Yesterday was the culminating event of some planning I have been involved with all year. It was our accreditation visit. I'm not sure how important accreditation is anymore, even though schools still jump the hoops. I wonder if colleges and universities really do check to see if applicants are coming from schools that are "accredited."

Anyway, we have been running the requisite obstacle course this year. A variety of staff members from around our district, some local businessmen, and a couple of teachers from other towns came together to have a look at our school yesterday. They were "evaluating" us on our progress regarding the overall school improvement plan we developed seven (!) years ago, along with our yearly goals.

When I started seeing and talking to people right before lunch, I wasn't sure how things were going. And the more I chatted with our visitors, the more I worried that our school wasn't looking too good. There were lots of comments about how unengaged kids were...how much "down time" there seemed to be throughout classrooms. We did have a ton of subs in the building yesterday, so that may have had something to do with a lack of "bell-to-bell" instruction throughout the building. I felt a little embarrassed. I know our school is far from perfect, but I like to think we're not too bad, either.

I hauled my carcass up to the principal's office this morning to see what the comments were. I felt better after reading them. There were lots of "commendations" and also some very good "recommendations." The Principal is his usual clueless self. So, I've been asked to advise him how to process the information with staff. I have to admit that my heart isn't too far into the task. Now that I am seeing myself in more of a district role than teacher role, my pure allegiances to my school are waning. It's time for someone else to step up.

More on that idea tomorrow.


Fred said...

Our accreditation visit is next year, and the administration is already planning on how to handle it. As a third year teacher - it's now to me - but I was surprised to hear that they want to make sure they hire more diverse teachers as that would help. How?

The Science Goddess said...

I'm not sure how "diverse teachers" would help. Is this in reference to ethnicity, I wonder? Do you work at a school that hasn't had a lot of staff turnover, and perhaps some "new blood" would shake things up?

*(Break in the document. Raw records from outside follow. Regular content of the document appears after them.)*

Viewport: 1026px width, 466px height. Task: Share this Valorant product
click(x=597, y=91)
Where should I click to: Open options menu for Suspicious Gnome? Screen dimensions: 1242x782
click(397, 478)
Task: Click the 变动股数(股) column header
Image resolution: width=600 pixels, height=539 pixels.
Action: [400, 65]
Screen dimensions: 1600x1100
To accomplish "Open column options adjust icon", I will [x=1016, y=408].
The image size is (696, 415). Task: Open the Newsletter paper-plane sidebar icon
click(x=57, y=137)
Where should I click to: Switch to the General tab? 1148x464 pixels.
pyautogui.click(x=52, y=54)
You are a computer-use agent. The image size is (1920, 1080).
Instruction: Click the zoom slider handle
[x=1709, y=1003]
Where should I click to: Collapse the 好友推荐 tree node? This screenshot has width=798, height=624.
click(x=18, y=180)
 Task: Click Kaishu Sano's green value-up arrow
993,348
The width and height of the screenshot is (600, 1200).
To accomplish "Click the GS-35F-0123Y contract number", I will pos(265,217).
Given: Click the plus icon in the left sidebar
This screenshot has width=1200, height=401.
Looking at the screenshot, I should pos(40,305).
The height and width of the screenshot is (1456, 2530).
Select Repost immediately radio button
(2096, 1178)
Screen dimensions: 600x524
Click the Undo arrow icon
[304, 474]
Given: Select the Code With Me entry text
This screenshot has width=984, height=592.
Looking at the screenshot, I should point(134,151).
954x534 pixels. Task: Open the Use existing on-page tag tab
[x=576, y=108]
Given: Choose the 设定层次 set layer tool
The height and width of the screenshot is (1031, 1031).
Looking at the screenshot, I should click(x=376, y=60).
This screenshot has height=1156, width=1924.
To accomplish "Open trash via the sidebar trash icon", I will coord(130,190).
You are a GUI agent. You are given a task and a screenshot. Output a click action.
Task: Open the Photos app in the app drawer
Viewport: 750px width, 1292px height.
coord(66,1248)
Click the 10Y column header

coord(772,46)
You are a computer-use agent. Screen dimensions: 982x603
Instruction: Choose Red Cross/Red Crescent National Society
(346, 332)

Every state's accreditation process is different. Things here in WA are pretty loose. We're primarily evaluated on how what "they" see when they do the visit matches the goals and targets we've identified.

Fred said...

Very little turnover - the school is only three years old. I'm still learning this whole gig, so when I do find out what exactly it means, I'll leave you a note.

EdWonk said...

We've linked this post at our latest Tales From The Trenches: Classroom Teachers Speak.